◆ **EXERCISE AIM**
Reproduce each of the following entries verbatim, in the order given.

Entries for locating text and elements
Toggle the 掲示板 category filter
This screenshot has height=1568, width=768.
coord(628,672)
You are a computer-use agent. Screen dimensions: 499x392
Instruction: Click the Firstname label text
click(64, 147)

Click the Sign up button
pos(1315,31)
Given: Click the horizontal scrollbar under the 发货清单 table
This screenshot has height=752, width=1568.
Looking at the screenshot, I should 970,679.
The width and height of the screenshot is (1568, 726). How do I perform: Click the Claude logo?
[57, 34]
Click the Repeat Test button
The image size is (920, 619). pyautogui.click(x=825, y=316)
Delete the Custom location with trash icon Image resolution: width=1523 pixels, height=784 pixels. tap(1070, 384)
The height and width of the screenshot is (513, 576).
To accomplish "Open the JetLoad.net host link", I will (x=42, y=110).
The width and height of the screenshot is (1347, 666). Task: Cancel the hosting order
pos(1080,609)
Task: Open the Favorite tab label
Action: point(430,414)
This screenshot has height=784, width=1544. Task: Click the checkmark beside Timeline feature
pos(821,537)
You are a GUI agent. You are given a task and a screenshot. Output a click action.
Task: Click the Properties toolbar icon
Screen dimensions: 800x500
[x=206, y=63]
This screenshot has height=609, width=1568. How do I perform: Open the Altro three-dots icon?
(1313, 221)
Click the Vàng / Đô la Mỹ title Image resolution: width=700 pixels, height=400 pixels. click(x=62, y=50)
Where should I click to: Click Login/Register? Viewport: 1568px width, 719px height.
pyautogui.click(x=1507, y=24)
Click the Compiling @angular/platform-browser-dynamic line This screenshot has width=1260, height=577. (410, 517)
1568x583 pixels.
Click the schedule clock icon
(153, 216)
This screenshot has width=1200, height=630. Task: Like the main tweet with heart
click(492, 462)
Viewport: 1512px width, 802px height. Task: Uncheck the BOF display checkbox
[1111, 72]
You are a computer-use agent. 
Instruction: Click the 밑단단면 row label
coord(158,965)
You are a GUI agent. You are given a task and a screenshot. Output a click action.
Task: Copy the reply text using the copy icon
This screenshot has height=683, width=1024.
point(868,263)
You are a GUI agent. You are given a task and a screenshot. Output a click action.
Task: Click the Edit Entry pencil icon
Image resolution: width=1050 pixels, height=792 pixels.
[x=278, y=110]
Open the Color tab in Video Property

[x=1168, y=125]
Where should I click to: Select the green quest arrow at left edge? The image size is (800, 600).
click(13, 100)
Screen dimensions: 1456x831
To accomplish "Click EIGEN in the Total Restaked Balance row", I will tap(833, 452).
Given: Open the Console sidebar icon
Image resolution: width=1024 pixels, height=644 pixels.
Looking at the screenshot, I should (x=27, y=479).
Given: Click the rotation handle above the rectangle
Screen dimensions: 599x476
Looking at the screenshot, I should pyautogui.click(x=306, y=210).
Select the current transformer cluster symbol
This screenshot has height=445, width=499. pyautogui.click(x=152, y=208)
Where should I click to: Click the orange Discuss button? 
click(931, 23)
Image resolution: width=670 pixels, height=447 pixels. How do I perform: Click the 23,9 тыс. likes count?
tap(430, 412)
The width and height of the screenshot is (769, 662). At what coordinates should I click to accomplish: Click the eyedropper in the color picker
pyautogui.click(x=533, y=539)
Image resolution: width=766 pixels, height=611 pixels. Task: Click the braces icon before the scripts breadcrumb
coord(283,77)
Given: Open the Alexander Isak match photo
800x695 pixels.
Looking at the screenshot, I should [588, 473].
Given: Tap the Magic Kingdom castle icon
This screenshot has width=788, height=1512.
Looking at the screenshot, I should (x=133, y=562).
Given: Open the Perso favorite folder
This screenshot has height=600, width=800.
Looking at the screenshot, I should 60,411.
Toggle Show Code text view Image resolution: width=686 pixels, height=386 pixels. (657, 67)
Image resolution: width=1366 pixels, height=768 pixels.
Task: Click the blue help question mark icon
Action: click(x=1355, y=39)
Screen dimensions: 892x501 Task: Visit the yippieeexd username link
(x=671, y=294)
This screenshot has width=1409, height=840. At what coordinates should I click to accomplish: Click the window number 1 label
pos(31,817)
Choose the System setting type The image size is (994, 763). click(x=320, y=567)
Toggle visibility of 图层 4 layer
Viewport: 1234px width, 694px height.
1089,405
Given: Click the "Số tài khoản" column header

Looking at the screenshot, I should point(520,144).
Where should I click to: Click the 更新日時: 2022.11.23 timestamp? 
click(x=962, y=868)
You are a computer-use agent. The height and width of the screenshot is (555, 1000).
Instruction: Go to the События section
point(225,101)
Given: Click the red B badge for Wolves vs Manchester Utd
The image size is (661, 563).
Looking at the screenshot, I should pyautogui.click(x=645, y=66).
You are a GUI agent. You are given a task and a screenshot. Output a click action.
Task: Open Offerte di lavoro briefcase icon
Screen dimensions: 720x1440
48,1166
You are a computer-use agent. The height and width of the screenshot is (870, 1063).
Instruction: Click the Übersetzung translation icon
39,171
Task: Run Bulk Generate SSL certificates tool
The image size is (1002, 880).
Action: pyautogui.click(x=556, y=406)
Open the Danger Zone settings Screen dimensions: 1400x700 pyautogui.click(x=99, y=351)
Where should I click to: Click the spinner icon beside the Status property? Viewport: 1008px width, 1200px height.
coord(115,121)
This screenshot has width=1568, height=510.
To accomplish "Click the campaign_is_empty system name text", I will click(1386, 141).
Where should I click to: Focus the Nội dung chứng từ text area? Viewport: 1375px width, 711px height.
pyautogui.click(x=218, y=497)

◆ **OUTPUT OF THE EXERCISE**
Toggle the 掲示板 category filter
This screenshot has height=1568, width=768.
coord(628,672)
You are a computer-use agent. Screen dimensions: 499x392
Instruction: Click the Firstname label text
click(64, 147)

Click the Sign up button
pos(1315,31)
Given: Click the horizontal scrollbar under the 发货清单 table
This screenshot has height=752, width=1568.
Looking at the screenshot, I should 970,679.
The width and height of the screenshot is (1568, 726). How do I perform: Click the Claude logo?
[57, 34]
Click the Repeat Test button
The image size is (920, 619). pyautogui.click(x=825, y=316)
Delete the Custom location with trash icon Image resolution: width=1523 pixels, height=784 pixels. tap(1070, 384)
The height and width of the screenshot is (513, 576).
To accomplish "Open the JetLoad.net host link", I will (x=42, y=110).
The width and height of the screenshot is (1347, 666). Task: Cancel the hosting order
pos(1080,609)
Task: Open the Favorite tab label
Action: point(430,414)
This screenshot has height=784, width=1544. Task: Click the checkmark beside Timeline feature
pos(821,537)
You are a GUI agent. You are given a task and a screenshot. Output a click action.
Task: Click the Properties toolbar icon
Screen dimensions: 800x500
[x=206, y=63]
This screenshot has height=609, width=1568. How do I perform: Open the Altro three-dots icon?
(1313, 221)
Click the Vàng / Đô la Mỹ title Image resolution: width=700 pixels, height=400 pixels. click(x=62, y=50)
Where should I click to: Click Login/Register? Viewport: 1568px width, 719px height.
pyautogui.click(x=1507, y=24)
Click the Compiling @angular/platform-browser-dynamic line This screenshot has width=1260, height=577. (410, 517)
1568x583 pixels.
Click the schedule clock icon
(153, 216)
This screenshot has width=1200, height=630. Task: Like the main tweet with heart
click(492, 462)
Viewport: 1512px width, 802px height. Task: Uncheck the BOF display checkbox
[1111, 72]
You are a computer-use agent. 
Instruction: Click the 밑단단면 row label
coord(158,965)
You are a GUI agent. You are given a task and a screenshot. Output a click action.
Task: Copy the reply text using the copy icon
This screenshot has height=683, width=1024.
point(868,263)
You are a GUI agent. You are given a task and a screenshot. Output a click action.
Task: Click the Edit Entry pencil icon
Image resolution: width=1050 pixels, height=792 pixels.
[x=278, y=110]
Open the Color tab in Video Property

[x=1168, y=125]
Where should I click to: Select the green quest arrow at left edge? The image size is (800, 600).
click(13, 100)
Screen dimensions: 1456x831
To accomplish "Click EIGEN in the Total Restaked Balance row", I will tap(833, 452).
Given: Open the Console sidebar icon
Image resolution: width=1024 pixels, height=644 pixels.
Looking at the screenshot, I should (x=27, y=479).
Given: Click the rotation handle above the rectangle
Screen dimensions: 599x476
Looking at the screenshot, I should pyautogui.click(x=306, y=210).
Select the current transformer cluster symbol
This screenshot has height=445, width=499. pyautogui.click(x=152, y=208)
Where should I click to: Click the orange Discuss button? 
click(931, 23)
Image resolution: width=670 pixels, height=447 pixels. How do I perform: Click the 23,9 тыс. likes count?
tap(430, 412)
The width and height of the screenshot is (769, 662). At what coordinates should I click to accomplish: Click the eyedropper in the color picker
pyautogui.click(x=533, y=539)
Image resolution: width=766 pixels, height=611 pixels. Task: Click the braces icon before the scripts breadcrumb
coord(283,77)
Given: Open the Alexander Isak match photo
800x695 pixels.
Looking at the screenshot, I should [588, 473].
Given: Tap the Magic Kingdom castle icon
This screenshot has width=788, height=1512.
Looking at the screenshot, I should (x=133, y=562).
Given: Open the Perso favorite folder
This screenshot has height=600, width=800.
Looking at the screenshot, I should 60,411.
Toggle Show Code text view Image resolution: width=686 pixels, height=386 pixels. (657, 67)
Image resolution: width=1366 pixels, height=768 pixels.
Task: Click the blue help question mark icon
Action: click(x=1355, y=39)
Screen dimensions: 892x501 Task: Visit the yippieeexd username link
(x=671, y=294)
This screenshot has width=1409, height=840. At what coordinates should I click to accomplish: Click the window number 1 label
pos(31,817)
Choose the System setting type The image size is (994, 763). click(x=320, y=567)
Toggle visibility of 图层 4 layer
Viewport: 1234px width, 694px height.
1089,405
Given: Click the "Số tài khoản" column header

Looking at the screenshot, I should point(520,144).
Where should I click to: Click the 更新日時: 2022.11.23 timestamp? 
click(x=962, y=868)
You are a computer-use agent. The height and width of the screenshot is (555, 1000).
Instruction: Go to the События section
point(225,101)
Given: Click the red B badge for Wolves vs Manchester Utd
The image size is (661, 563).
Looking at the screenshot, I should pyautogui.click(x=645, y=66).
You are a GUI agent. You are given a task and a screenshot. Output a click action.
Task: Open Offerte di lavoro briefcase icon
Screen dimensions: 720x1440
48,1166
You are a computer-use agent. The height and width of the screenshot is (870, 1063).
Instruction: Click the Übersetzung translation icon
39,171
Task: Run Bulk Generate SSL certificates tool
The image size is (1002, 880).
Action: pyautogui.click(x=556, y=406)
Open the Danger Zone settings Screen dimensions: 1400x700 pyautogui.click(x=99, y=351)
Where should I click to: Click the spinner icon beside the Status property? Viewport: 1008px width, 1200px height.
coord(115,121)
This screenshot has width=1568, height=510.
To accomplish "Click the campaign_is_empty system name text", I will click(1386, 141).
Where should I click to: Focus the Nội dung chứng từ text area? Viewport: 1375px width, 711px height.
pyautogui.click(x=218, y=497)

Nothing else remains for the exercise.